If there’s one universal truth about parenting, it’s that nothing ever goes exactly as planned. From the moment you see those two pink lines, your life becomes a whirlwind of lists, logistics and late-night Googling.
There are registries to build, bottles to sterilize, diapers to buy, schedules to follow—and just when you think you’ve got it all figured out, life throws in a surprise.
Maybe it’s a mid-commute diaper explosion that sends you racing to the nearest store, a carefully organized sleepover derailed by a sudden case of the sniffles or a teen who suddenly “hates you” and “is never leaving their room again!”
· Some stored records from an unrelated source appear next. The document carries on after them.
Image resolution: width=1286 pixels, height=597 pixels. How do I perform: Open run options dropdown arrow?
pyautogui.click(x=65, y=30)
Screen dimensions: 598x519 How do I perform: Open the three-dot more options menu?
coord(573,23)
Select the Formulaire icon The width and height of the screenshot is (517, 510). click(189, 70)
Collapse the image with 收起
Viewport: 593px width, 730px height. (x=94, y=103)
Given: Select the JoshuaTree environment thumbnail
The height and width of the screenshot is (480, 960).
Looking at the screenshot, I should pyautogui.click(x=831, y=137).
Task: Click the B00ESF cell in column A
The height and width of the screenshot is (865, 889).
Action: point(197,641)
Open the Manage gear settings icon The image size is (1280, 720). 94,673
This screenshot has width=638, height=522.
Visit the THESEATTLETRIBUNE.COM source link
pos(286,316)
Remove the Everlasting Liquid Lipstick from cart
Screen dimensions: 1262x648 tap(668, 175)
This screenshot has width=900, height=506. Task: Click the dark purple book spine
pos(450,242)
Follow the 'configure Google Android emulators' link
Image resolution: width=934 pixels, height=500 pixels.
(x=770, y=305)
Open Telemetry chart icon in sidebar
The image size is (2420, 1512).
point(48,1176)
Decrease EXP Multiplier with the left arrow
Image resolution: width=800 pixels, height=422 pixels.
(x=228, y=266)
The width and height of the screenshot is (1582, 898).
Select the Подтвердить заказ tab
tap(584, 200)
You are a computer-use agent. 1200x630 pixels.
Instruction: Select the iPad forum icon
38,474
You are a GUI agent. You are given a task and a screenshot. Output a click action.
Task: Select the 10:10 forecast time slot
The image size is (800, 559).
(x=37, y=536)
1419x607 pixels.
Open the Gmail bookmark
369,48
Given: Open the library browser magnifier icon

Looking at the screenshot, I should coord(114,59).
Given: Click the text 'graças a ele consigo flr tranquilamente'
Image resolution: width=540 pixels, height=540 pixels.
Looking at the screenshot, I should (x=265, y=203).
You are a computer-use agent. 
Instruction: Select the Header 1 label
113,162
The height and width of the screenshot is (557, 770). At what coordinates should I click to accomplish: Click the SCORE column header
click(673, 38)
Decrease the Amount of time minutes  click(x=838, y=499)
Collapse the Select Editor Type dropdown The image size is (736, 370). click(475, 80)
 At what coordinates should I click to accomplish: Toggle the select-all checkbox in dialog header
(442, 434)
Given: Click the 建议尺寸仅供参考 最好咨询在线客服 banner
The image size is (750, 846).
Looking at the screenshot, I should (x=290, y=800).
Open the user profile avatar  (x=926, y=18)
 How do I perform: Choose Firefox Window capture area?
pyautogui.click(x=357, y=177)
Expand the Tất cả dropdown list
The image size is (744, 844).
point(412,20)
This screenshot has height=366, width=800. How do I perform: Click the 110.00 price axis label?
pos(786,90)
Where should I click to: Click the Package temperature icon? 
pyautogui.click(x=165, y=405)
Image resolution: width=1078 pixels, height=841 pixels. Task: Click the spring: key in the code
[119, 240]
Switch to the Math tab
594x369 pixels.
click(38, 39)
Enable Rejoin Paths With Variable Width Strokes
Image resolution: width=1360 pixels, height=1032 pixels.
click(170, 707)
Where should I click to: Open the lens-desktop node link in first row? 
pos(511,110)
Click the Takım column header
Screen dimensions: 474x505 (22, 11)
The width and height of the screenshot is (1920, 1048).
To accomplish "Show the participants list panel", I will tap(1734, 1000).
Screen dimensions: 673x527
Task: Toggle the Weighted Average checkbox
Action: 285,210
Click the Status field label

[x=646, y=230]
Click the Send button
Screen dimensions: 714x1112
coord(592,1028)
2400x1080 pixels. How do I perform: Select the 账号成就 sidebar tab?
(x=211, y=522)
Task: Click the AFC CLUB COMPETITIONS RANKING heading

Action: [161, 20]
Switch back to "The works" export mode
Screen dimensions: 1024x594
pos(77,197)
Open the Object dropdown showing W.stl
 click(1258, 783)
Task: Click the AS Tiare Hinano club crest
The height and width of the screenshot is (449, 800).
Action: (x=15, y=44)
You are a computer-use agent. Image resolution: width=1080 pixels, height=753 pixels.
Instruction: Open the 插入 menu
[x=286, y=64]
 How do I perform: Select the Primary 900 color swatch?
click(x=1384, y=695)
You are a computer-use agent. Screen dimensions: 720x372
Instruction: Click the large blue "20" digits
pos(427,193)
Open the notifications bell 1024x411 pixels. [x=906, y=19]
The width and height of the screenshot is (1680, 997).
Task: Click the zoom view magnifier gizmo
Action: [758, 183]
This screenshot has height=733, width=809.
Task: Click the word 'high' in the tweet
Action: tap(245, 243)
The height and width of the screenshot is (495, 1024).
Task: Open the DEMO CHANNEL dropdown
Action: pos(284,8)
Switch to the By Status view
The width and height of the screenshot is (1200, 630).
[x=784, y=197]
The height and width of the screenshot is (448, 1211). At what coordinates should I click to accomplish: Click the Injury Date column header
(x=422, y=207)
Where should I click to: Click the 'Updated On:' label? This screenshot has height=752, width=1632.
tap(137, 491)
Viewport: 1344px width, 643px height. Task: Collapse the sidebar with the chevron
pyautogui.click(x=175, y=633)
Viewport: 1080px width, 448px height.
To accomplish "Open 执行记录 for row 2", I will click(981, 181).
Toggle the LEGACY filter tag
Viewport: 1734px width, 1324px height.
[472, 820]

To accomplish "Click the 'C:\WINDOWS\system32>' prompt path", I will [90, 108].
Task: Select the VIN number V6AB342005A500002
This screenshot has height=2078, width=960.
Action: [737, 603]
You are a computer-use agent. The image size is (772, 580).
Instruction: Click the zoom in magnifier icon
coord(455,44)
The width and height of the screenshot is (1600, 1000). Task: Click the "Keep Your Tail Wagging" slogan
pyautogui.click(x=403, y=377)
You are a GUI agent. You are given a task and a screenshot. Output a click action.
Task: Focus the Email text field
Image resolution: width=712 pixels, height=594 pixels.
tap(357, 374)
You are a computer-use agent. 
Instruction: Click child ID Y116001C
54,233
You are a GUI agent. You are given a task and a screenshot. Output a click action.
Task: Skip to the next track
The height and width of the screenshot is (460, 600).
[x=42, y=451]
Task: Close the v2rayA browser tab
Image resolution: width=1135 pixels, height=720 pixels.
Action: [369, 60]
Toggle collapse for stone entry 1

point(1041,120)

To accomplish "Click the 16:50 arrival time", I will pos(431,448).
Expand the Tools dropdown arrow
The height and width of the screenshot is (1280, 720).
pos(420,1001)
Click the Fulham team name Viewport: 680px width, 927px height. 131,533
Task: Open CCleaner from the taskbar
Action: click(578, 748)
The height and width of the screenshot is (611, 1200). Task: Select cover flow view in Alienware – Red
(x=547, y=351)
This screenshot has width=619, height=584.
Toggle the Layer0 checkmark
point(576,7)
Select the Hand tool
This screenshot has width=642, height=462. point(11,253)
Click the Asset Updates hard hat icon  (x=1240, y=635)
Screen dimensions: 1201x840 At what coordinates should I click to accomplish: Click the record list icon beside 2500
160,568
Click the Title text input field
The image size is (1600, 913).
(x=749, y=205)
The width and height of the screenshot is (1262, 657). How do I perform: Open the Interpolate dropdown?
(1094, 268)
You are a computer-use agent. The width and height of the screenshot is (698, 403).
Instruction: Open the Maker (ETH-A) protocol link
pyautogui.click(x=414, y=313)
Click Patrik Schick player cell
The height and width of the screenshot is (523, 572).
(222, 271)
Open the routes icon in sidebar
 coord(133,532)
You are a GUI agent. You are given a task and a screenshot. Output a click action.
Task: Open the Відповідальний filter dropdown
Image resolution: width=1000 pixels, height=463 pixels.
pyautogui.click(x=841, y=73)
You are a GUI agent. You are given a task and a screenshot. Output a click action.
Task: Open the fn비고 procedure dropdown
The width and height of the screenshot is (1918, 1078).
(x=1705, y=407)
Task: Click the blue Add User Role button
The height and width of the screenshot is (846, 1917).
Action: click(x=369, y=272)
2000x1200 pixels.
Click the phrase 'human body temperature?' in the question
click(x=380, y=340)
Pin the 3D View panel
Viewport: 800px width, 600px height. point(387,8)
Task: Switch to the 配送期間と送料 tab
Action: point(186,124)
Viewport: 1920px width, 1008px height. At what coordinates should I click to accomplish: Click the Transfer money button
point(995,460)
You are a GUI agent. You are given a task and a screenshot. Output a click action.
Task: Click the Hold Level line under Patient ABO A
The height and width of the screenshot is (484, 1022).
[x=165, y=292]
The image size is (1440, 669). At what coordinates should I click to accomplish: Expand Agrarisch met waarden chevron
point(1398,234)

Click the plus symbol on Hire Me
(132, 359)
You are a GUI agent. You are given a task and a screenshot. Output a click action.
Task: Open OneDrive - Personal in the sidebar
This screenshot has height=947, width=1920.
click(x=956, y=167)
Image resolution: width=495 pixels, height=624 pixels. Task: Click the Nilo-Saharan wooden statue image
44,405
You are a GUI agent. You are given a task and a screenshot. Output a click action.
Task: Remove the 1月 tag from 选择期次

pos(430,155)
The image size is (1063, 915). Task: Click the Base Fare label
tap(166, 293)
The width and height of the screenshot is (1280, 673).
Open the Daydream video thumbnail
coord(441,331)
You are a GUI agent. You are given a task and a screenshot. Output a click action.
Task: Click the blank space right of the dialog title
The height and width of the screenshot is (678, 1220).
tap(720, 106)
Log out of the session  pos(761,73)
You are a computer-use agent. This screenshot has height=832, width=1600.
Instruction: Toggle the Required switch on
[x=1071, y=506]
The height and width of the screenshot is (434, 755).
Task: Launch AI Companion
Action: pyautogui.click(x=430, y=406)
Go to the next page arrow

Parenthood, for all its planning, is a masterclass in adapting on the fly. Something that comes as a hard lesson for Type A parents like me who like to feel that they are in control.
As kids grow, calendars fill up: baby classes give way to preschool, elementary school, sports, music lessons, summer camps and the ever-growing list of social commitments. Add in holidays, family events and the occasional cross-country trip to visit loved ones, and it’s clear—parenting is a full-time juggling act.
And that’s before you factor in the unexpected worldwide events we’ve all endured—a pandemic, global instability, unprecedented inflation…. It’s enough to make anyone feel like they’re just barely holding it together.
So, what do we do, as the grown-ups who are supposedly steering the ship? How do we provide our kids with a safe, secure environment to grow up in when we feel completely lost at sea?
We adapt. We find joy in the mess. We teach our children resilience not by talking about it, but by living it. We take the sad detours and turn them into adventures. We turn our pain into poetry. We speak honestly about burnout, caregiving and the hard work of breaking cycles and forging new ones.
We learn to laugh, to breathe, to embrace the unpredictability—we ride the waves. Because maybe the point isn’t to have everything under control—but to find meaning, connection and even a little fun in the unpredictable chaos of parenting.